<h1 style="font-size: 40px; color: Gold">Breast Cancer Detection Using Ultrasound _BUSI_</h1>

<h1 style="font-size: 30px; color: green;"> Imports </h1>

In [16]:
import os
import shutil
import random
import cv2 
import numpy as np
from matplotlib import pyplot as plt

<h1 style="font-size: 30px; color: lightseagreen;">Annotated your masked data</h1>

<h1 style="font-size:20px">Funtion to annotate the data</h1>

In [18]:
def convert_mask_to_yolo(mask_path, class_id, img_width, img_height, output_txt):
    # Ensure the directory for the output file exists
    os.makedirs(os.path.dirname(output_txt), exist_ok=True)

    # Read the mask
    mask = cv2.imread(mask_path, cv2.IMREAD_GRAYSCALE)
    
    if mask is None:
        raise FileNotFoundError(f"Mask image not found: {mask_path}")

    # Find contours in the mask
    contours, _ = cv2.findContours(mask, cv2.RETR_EXTERNAL, cv2.CHAIN_APPROX_SIMPLE)

    with open(output_txt, 'w') as file:
        # For each contour (each object)
        for contour in contours:
            # Get the bounding box for the contour
            x, y, w, h = cv2.boundingRect(contour)
            
            # Convert to YOLO format
            x_center = (x + w / 2) / img_width
            y_center = (y + h / 2) / img_height
            width = w / img_width
            height = h / img_height

            # Write the class_id and bounding box to the output file
            file.write(f"{class_id} {x_center} {y_center} {width} {height}\n")
    
    return mask

<h1 style="font-size:20px">Create Labels for each directory </h1>

In [34]:
# Define paths and classes
base_path = "dataset"
classes = ["benign", "malignant", "normal"]
class_ids = { "benign": 0, "malignant": 1, "normal": 2 }
image_width = 1280  # Replace with the actual width of your images
image_height = 720   # Replace with the actual height of your images

# Iterate through each class and convert masks
for class_name in classes:
    # Define the path for masked images and the output labels
    mask_dir = os.path.join(base_path, class_name, "masked")
    output_label_dir = os.path.join(base_path, class_name, "labels")

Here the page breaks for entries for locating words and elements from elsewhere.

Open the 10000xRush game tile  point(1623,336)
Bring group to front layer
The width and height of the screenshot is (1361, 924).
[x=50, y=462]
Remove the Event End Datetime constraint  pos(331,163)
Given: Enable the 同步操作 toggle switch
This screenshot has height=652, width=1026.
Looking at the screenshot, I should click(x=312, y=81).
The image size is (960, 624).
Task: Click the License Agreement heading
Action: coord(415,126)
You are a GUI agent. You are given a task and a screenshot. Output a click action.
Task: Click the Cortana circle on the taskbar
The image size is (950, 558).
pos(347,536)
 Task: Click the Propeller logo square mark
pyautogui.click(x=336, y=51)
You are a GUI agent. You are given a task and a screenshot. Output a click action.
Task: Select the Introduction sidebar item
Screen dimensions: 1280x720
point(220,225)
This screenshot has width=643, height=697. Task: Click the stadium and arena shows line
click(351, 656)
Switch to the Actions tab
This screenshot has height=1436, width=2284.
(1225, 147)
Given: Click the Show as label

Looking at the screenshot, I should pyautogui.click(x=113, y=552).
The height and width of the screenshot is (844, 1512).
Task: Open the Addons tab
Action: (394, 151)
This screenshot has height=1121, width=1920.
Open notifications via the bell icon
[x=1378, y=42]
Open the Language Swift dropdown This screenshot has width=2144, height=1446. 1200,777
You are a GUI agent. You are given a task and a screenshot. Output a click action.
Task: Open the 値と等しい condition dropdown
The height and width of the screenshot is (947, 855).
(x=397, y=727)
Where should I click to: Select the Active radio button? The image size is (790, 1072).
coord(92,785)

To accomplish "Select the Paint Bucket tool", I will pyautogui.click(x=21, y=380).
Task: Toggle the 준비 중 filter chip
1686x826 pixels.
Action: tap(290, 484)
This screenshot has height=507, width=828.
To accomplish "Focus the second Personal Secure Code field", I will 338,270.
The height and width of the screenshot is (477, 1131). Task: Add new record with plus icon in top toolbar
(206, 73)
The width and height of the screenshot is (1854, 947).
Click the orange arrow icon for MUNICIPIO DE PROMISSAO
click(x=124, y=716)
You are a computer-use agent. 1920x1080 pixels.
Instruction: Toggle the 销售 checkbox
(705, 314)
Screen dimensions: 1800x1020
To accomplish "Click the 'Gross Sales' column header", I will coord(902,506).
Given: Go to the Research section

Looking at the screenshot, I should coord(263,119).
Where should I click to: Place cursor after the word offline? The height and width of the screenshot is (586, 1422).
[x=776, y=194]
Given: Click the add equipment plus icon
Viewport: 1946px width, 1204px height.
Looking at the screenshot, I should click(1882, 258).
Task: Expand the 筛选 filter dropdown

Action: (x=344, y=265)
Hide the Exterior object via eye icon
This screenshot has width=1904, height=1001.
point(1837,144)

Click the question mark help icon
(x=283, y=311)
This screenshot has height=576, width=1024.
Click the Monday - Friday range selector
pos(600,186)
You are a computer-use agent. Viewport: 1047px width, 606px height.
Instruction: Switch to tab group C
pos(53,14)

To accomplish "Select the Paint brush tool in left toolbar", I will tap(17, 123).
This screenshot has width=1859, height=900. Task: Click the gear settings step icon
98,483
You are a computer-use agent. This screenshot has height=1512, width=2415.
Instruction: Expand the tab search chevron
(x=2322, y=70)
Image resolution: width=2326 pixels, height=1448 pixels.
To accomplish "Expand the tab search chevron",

    # Iterate through each mask image in the masked directory
    for mask_file in os.listdir(mask_dir):
        if mask_file.endswith(".png") or mask_file.endswith(".jpg"):  # Adjust based on your file formats
            mask_image_path = os.path.join(mask_dir, mask_file)
            
            # Change the output label path to match the mask file naming convention
            output_label_name = mask_file.replace("_mask.png", "").replace("_mask.jpg", "").replace(".png", "").replace(".jpg", "")
            output_label_path = os.path.join(output_label_dir, f"{output_label_name}.txt")
            
            # Convert mask and get the mask image for displaying
            mask_image = convert_mask_to_yolo(mask_image_path, class_ids[class_name], image_width, image_height, output_label_path)

           


<h1 style="color: limegreen; font-size:30px;">Pre-Processing on dataset - <span style="color: lightgreen;">Split the dataset into train test and val</span></h1>

In [41]:
import os
import shutil
import random

def create_dataset_split(base_path):
    # Define paths for each category
    categories = ['benign', 'malignant', 'normal']
    dataset_split = {
        'train': {
            'images': os.path.join(base_path, 'train', 'images'),
            'labels': os.path.join(base_path, 'train', 'labels')
        },
        'test': {
            'images': os.path.join(base_path, 'test', 'images'),
            'labels': os.path.join(base_path, 'test', 'labels')
        },
        'val': {
            'images': os.path.join(base_path, 'val', 'images'),
            'labels': os.path.join(base_path, 'val', 'labels')
        }
    }

    # Create directories for train, test, and val splits
    for split in dataset_split.values():
        os.makedirs(split['images'], exist_ok=True)
        os.makedirs(split['labels'], exist_ok=True)

    # Process each category
    for category in categories:
        category_path = os.path.join(base_path, category)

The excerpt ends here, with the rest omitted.